Ioga é uma prática indígena que tem origem no Egito e no Vale do Indo - duas civilizações antigas que datam de mais de 5.000 anos. Como uma desi (uma mulher indiana que vive na diáspora), professora e ativista de ioga, eu ensino as pessoas sobre como práticas de ioga da Índia foram apropriadas, e o que desejo ver para um futuro descolonizado de ioga.
Um dos mitos mais prejudiciais que elimina a essência da ioga é que ela é simplesmente um treino. Yoga é uma filosofia holística que nos apresenta um conjunto de princípios que nos ensinam como podemos navegar a vida de uma forma alinhada espiritualmente.
Os Yoga Sutras descrevem esses princípios em um sistema de oito membros.
Yoga sempre foi uma filosofia pela qual se conduz a vida.
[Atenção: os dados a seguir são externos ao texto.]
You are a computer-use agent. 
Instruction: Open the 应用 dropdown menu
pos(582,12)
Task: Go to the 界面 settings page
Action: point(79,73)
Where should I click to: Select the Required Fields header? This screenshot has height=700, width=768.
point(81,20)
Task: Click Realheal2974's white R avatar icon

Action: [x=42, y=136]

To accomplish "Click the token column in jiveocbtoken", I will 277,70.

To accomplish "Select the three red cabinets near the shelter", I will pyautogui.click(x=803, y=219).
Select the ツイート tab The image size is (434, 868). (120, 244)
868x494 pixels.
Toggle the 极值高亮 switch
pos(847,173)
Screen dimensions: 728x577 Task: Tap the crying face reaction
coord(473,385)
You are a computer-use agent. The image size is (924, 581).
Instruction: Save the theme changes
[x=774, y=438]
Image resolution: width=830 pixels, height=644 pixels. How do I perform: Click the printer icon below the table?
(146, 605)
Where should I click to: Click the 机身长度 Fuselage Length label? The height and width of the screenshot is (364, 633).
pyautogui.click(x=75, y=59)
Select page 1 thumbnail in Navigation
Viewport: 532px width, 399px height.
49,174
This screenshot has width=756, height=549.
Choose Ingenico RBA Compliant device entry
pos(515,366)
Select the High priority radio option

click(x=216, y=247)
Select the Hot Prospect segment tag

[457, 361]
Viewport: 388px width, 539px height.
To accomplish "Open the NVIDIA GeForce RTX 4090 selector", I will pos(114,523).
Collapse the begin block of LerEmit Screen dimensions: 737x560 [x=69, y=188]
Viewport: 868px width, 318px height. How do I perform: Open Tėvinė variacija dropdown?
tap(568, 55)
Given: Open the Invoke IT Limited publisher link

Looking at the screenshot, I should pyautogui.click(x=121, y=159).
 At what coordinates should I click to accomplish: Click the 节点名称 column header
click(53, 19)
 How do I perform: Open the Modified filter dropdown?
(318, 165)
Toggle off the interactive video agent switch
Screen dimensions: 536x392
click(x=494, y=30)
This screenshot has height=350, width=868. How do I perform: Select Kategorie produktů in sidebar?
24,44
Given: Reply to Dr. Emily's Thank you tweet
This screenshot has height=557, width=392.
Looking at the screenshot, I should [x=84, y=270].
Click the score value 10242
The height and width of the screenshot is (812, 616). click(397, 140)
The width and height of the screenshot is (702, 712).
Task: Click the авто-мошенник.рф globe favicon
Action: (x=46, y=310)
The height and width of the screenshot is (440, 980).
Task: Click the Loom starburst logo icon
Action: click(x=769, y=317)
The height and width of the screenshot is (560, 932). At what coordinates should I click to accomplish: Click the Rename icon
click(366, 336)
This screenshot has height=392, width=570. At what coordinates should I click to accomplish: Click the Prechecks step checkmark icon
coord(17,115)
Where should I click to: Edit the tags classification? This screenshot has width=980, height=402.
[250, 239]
Seu objetivo é ser praticado com disciplina para que a pessoa seja finalmente levada à iluminação: um estado de ser no qual você transcende o ciclo infinito do carma.
Karma é outro conceito que foi mal interpretado devido à apropriação indevida do sânscrito (a língua em que a teoria iogue foi originalmente escrita).
Karma se refere a um ciclo no qual alguém renasce continuamente na Terra até que eles possam quebrar o ciclo e retornar à fonte divina da qual todos nascemos.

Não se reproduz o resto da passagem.